LA PIZZERIA OLD CITY RIAPRE “AL VICOLO”, L’AQUILA RITROVA UN’INSEGNA CHE HA ACCOMPAGNATO GENERAZIONI DI TUTTE LE ESTRAZIONI


L’AQUILA – “Per diciannove anni abbiamo lavorato tanto, eravamo pieni tutte le sere con una clientela eterogenea che andava dall’avvocato allo studente. Il momento più bello era quando venivamo invasi dai giovani che bevevano montagne di birra, ogni giorno riempivo la mia Passat di lattine di Ceres che andavo a comprare ad un ingrosso di Avezzano”.

Quando Nando Di Carlo rilevò la pizzeria Old City, nel 1990, L’Aquila era un’altra città. “In centro c’erano quattro o cinque pizzerie”, ricorda a Virtù Quotidiane, “negli ultimi anni prima del terremoto lavorammo ancora di più perché l’apertura di un locale a Piazza Palazzo distrasse la folla di giovani che stazionava ogni sera all’inizio del vicolo quasi impedendo alle persone di raggiungerci”.

Oggi la Old City torna al suo posto e riapre, domani lunedì 30 maggio, in via Salvatore Tommasi, quello che intere generazioni di aquilani hanno chiamato il “vicolo del Rex” per la vicinanza dello storico cinema, dandosi spontaneamente appuntamento.

“Acquistai la Old City da un signore di Bagno”, racconta Nando, “che a sua volta l’aveva rilevata da un italo australiano che l’aveva aperta negli anni Settanta. In una delle insegne c’era scritto wood oven e in effetti, allora come oggi, quella del forno a legna è una caratteristica che ci contraddistingue”.

“È molto impegnativo”, ammette, “a partire dalla gestione della legna fino ai tempi di riscaldamento, ma è molto gratificante perché il sapore di una pizza cotta al forno a legna è completamente diverso da quello di una pizza cotta al forno elettrico”.

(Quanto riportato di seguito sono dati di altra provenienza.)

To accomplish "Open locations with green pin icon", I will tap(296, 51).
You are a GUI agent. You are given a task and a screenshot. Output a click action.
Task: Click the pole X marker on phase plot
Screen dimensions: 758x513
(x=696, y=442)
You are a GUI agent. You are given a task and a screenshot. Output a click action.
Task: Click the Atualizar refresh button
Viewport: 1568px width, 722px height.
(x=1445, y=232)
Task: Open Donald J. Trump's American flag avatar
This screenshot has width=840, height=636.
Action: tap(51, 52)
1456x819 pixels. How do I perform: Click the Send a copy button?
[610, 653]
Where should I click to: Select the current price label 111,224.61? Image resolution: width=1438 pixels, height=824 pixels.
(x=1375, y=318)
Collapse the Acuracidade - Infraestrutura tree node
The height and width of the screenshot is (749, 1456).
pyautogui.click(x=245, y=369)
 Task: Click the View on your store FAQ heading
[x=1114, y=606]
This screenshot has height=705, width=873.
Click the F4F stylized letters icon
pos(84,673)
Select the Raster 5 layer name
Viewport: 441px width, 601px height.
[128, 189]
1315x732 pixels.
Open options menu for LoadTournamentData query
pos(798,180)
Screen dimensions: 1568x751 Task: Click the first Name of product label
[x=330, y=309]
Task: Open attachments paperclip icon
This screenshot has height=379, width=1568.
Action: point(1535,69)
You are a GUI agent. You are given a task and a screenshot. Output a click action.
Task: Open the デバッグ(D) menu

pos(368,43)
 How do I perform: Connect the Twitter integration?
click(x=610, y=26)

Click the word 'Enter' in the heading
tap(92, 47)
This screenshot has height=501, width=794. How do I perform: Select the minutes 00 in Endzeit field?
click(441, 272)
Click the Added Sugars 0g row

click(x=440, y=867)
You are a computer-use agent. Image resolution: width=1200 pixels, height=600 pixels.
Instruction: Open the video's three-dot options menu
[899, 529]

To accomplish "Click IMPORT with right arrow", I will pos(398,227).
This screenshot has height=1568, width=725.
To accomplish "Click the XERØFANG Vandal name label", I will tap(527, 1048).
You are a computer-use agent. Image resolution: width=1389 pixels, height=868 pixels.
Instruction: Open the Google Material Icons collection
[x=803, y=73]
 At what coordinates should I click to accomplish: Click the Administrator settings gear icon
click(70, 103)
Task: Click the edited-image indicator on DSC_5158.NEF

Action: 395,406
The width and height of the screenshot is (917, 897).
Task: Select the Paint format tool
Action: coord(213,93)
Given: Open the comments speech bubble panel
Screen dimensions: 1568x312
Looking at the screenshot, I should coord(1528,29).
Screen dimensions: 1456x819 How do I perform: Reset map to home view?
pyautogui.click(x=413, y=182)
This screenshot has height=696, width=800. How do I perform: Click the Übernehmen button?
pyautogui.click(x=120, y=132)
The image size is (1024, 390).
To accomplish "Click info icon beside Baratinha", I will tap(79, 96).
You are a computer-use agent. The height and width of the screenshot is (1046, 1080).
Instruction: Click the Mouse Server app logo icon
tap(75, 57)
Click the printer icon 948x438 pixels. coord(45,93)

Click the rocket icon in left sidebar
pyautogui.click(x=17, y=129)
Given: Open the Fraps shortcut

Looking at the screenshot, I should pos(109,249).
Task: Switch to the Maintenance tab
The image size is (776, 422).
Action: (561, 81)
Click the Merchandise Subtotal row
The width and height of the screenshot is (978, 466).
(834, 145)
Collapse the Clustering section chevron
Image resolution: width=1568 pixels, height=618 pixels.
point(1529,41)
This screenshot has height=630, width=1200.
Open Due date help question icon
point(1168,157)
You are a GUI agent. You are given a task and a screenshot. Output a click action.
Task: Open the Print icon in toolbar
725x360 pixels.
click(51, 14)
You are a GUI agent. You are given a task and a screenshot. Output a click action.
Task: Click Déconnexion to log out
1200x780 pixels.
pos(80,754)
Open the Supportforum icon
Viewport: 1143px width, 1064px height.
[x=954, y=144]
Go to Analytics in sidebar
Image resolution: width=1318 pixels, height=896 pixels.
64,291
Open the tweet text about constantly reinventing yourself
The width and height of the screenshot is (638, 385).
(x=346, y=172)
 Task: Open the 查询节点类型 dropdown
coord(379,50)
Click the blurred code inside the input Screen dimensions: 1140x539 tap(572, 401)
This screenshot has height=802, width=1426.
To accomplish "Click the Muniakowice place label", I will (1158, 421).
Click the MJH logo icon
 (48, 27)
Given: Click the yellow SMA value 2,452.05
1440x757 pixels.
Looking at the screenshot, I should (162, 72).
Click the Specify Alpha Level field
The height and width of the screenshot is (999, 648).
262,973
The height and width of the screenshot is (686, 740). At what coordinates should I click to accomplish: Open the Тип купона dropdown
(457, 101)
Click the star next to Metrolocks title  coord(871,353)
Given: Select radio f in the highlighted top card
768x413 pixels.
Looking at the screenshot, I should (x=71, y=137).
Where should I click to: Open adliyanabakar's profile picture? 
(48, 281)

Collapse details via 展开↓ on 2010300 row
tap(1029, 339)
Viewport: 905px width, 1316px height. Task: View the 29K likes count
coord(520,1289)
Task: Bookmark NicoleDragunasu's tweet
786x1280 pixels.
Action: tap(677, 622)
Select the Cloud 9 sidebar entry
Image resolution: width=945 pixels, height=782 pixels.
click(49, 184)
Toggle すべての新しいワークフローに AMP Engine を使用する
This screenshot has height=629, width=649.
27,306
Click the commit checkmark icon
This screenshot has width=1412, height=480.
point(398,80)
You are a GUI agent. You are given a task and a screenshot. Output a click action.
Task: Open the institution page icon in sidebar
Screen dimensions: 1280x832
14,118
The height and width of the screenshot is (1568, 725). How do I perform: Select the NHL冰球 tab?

“La pizza? Sarà la stessa di sempre, sottile e con 48 ore di lievitazione”, dice. “E poi, il segreto è amare il proprio lavoro!”.

“Non avevo mai fatto il pizzaiolo, lavoravo come aiuto cuoco al ‘Tapis roulant’, un self service di via Tre Marie. All’epoca era tutto diverso, c’era un altro modo di curare il prodotto, molto più semplice di oggi”.

“Questo era come un posto statale”, chiosa Nando, “tu sapevi ogni mese quanto incassavi!”.

A portare avanti la Old City, che manterrà anche la sede di Monticchio dove negli ultimi quindici anni ha proseguito con successo l’attività, ci saranno i figli di Nando, Ilenia e Manuel, di 33 e 31 anni. Da parte loro, un ringraziamento alla famiglia del compianto Marcello Basile, proprietaria delle mura, per la disponibilità dimostrata.